**Source records:**
------------------------------------------------------------------------

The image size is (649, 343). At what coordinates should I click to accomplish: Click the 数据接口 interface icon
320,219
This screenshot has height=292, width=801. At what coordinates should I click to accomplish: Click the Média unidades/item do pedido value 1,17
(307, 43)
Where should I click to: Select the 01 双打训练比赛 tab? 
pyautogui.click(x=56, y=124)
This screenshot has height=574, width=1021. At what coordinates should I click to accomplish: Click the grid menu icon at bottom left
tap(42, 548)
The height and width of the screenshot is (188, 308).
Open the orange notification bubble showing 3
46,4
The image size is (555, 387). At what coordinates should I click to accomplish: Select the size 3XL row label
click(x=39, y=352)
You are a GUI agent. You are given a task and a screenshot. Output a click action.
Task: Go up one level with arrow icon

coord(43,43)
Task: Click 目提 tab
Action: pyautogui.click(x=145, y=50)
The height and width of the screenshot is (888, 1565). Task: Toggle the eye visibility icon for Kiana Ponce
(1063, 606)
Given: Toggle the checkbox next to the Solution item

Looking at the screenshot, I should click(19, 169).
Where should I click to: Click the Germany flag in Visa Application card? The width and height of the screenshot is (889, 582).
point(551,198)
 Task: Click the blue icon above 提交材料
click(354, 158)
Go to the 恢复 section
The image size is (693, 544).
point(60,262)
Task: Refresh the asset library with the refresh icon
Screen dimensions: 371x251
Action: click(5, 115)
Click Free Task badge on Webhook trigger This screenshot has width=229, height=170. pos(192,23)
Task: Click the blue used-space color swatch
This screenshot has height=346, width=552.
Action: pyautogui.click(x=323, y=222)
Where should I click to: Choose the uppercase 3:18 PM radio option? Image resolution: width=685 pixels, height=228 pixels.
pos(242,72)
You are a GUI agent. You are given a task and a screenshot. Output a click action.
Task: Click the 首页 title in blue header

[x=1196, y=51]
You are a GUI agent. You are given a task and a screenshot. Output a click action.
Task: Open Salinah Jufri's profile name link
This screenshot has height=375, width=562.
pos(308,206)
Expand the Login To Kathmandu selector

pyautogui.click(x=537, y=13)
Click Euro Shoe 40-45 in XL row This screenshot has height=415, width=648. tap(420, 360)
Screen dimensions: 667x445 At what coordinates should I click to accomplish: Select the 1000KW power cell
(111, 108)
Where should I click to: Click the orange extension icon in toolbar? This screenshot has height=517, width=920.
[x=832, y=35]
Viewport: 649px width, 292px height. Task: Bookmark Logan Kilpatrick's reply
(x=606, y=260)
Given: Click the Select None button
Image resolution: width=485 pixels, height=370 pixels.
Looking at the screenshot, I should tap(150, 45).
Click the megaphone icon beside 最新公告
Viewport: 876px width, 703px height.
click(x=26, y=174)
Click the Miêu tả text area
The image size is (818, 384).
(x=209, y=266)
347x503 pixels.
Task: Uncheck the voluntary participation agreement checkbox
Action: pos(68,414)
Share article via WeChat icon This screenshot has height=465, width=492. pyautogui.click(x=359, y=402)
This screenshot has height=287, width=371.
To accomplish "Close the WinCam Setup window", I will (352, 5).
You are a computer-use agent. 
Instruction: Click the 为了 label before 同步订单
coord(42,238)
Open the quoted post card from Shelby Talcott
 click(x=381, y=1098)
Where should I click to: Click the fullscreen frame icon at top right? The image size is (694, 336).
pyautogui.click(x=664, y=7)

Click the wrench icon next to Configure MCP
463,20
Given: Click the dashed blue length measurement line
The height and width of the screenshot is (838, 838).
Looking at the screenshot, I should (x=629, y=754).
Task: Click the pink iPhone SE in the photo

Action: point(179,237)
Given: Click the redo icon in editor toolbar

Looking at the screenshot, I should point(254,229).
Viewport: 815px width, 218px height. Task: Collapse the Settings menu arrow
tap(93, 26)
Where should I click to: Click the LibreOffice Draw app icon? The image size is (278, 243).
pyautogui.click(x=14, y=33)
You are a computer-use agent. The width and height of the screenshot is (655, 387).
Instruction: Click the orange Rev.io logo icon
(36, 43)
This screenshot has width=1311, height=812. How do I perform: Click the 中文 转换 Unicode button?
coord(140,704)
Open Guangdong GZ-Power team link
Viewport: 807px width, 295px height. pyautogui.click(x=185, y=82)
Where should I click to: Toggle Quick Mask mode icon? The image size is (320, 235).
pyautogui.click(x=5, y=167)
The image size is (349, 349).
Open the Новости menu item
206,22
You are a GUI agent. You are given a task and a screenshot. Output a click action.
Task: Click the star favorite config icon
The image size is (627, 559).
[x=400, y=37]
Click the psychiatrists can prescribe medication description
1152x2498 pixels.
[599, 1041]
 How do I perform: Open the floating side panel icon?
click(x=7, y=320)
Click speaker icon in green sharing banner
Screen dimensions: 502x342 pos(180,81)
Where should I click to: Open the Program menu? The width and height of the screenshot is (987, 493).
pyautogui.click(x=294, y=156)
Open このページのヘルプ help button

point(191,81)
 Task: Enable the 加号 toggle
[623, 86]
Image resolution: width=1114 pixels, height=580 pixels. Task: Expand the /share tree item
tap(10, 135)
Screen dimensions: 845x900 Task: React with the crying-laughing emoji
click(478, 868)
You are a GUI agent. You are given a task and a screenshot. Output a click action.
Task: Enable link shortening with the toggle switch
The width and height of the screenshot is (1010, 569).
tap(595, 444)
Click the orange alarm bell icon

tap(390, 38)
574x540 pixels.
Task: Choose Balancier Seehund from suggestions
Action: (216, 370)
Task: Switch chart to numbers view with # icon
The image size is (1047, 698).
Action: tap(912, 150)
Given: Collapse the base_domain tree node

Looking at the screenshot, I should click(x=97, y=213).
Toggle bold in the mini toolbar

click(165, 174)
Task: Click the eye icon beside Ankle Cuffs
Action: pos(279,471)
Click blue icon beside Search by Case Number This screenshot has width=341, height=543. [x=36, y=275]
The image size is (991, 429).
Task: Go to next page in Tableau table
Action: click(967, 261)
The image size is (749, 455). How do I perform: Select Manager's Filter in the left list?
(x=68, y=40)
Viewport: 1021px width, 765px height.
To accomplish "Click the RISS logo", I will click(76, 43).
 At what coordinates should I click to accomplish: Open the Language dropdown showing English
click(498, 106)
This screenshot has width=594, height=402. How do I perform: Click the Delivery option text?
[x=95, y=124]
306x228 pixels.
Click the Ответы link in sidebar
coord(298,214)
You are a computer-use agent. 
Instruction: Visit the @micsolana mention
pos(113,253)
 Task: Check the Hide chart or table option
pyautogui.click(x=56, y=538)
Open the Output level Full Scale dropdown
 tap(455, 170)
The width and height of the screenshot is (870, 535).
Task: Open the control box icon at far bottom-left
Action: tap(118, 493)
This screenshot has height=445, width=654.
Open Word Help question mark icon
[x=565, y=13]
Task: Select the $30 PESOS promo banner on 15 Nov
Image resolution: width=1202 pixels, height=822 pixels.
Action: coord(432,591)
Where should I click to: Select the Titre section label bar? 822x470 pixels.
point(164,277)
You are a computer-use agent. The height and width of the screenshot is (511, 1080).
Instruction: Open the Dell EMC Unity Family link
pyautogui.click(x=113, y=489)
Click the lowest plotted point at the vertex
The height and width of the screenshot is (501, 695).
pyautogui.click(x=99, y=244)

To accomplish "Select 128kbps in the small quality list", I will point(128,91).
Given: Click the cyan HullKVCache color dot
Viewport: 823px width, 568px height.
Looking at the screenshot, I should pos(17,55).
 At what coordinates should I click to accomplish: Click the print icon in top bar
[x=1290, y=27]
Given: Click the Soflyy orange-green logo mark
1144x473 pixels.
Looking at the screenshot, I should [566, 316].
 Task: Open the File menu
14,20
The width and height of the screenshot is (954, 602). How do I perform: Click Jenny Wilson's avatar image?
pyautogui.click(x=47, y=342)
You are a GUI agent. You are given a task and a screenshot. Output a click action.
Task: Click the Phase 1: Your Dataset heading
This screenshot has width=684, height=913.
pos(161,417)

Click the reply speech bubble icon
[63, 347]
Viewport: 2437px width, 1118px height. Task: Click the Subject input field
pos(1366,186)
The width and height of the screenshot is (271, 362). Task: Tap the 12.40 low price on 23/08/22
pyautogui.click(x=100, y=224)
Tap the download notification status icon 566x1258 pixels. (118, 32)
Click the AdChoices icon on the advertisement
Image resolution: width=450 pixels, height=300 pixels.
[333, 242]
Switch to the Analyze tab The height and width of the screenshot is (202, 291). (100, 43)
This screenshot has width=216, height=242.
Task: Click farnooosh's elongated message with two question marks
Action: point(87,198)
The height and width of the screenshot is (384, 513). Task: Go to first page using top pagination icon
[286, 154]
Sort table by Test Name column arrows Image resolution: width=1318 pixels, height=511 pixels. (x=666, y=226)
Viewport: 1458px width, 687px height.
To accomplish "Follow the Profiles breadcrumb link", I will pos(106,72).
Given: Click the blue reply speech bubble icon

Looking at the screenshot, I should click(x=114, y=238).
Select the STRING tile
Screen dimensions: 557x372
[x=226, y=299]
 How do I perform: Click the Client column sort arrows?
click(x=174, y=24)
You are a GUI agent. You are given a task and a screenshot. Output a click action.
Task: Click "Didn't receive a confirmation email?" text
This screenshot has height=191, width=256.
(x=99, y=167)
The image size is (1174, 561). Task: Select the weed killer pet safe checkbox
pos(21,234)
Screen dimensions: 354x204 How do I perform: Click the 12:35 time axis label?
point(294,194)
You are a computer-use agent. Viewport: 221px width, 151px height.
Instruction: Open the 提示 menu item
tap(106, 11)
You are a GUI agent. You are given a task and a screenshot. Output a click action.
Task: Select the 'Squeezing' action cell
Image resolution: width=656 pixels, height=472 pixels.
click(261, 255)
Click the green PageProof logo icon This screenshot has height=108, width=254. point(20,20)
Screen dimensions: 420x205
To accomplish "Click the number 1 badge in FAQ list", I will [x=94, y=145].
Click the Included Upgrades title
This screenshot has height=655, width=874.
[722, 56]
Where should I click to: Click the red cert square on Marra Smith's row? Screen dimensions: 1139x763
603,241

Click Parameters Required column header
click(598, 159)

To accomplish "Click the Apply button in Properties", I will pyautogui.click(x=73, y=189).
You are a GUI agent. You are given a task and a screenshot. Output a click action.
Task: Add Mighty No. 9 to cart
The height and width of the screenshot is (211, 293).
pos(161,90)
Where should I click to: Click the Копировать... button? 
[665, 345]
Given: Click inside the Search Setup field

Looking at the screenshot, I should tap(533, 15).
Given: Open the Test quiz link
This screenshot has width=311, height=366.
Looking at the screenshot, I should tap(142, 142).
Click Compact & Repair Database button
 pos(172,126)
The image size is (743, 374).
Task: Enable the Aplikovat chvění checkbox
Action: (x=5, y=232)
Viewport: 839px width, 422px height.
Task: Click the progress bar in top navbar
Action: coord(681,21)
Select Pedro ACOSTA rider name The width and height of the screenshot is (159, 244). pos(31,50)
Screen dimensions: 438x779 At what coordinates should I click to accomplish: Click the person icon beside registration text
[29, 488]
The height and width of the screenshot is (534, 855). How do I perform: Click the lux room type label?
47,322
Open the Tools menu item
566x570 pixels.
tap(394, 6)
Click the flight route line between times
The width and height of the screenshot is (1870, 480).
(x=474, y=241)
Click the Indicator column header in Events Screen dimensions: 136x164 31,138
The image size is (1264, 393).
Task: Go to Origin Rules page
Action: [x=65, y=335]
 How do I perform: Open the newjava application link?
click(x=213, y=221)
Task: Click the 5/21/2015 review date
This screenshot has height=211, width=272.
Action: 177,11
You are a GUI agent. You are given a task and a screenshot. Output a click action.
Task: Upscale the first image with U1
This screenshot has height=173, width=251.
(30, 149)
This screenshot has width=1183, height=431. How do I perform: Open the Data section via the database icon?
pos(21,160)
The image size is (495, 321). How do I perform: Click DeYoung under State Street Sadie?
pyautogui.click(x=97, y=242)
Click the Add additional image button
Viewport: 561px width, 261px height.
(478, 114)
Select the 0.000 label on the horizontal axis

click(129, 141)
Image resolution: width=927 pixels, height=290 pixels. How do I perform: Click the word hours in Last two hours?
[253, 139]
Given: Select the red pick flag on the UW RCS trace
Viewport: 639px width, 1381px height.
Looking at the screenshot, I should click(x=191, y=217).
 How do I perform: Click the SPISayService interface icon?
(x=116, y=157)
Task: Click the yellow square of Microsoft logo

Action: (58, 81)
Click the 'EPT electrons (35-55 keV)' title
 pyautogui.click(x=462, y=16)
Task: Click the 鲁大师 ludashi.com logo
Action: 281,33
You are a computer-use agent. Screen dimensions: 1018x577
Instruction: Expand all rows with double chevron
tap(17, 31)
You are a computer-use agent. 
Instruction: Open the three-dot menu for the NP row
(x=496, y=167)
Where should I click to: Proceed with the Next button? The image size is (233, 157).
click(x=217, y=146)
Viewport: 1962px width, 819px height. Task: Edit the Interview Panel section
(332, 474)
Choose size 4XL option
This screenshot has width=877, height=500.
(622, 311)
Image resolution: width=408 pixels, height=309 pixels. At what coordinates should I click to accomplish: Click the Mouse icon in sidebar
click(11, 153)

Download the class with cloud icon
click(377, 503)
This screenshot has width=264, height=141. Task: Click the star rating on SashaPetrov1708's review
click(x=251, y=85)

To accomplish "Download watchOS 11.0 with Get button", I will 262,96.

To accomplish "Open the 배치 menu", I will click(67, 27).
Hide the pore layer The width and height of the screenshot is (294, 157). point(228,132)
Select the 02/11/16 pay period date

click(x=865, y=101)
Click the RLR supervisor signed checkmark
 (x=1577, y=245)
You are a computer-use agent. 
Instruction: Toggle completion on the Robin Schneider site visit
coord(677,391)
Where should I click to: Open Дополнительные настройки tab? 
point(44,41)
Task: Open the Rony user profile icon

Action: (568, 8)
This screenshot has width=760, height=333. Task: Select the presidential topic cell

------------------------------------------------------------------------

**Problem to work on:** How many lines of these entries contain the string "badge"? Reply with the number alone.

**Response area:** 2